Task objective: Starting at the line that contains "You are a computer-use agent." and continuing through the last line of the data below, render each line as one string in a JSON list, skipping blank lines and leaving out the pictures.

Item position entries
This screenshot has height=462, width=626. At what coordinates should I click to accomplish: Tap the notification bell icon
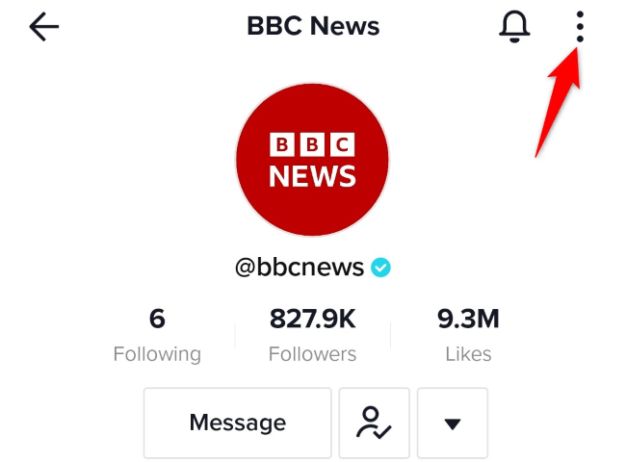pos(514,26)
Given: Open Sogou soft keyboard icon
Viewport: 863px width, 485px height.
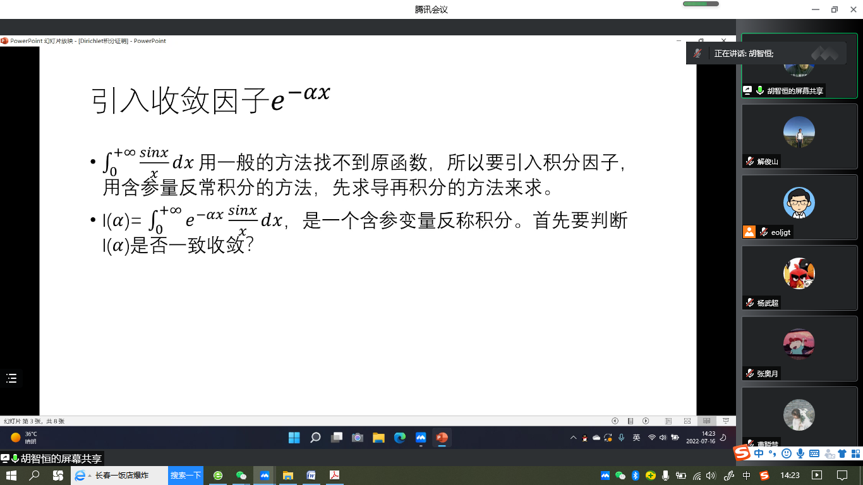Looking at the screenshot, I should (x=814, y=453).
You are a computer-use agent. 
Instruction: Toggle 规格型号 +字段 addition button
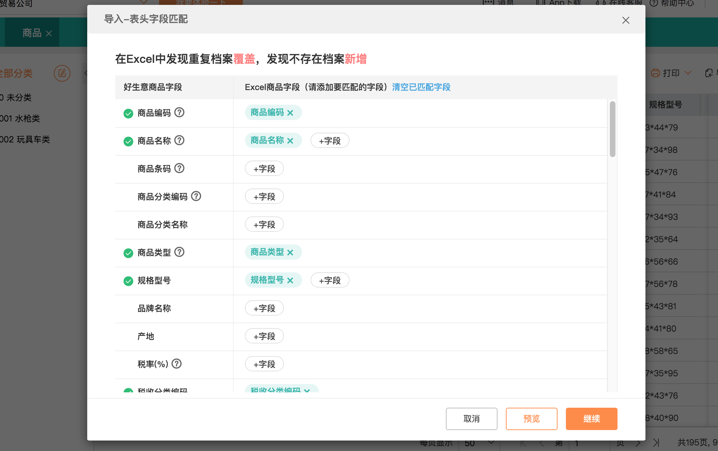330,281
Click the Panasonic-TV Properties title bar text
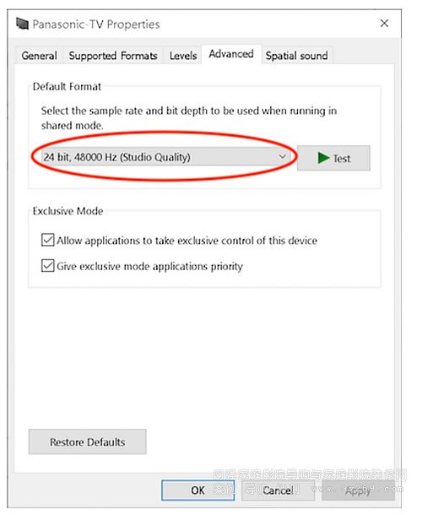Screen dimensions: 422x515 (x=96, y=24)
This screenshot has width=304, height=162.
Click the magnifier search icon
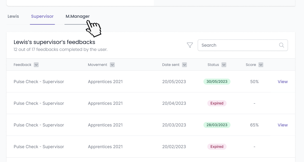281,45
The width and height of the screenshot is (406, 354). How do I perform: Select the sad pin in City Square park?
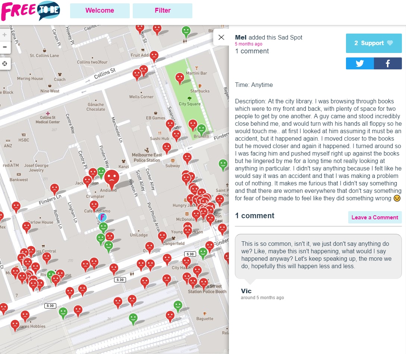pos(179,78)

Output below:
[
  "You are a computer-use agent. ",
  "Instruction: Toggle 规格型号 +字段 addition button",
  "330,281",
  "Click the Panasonic-TV Properties title bar text",
  "Screen dimensions: 422x515 (x=96, y=24)",
  "This screenshot has width=304, height=162.",
  "Click the magnifier search icon",
  "281,45",
  "The width and height of the screenshot is (406, 354). How do I perform: Select the sad pin in City Square park?",
  "pos(179,78)"
]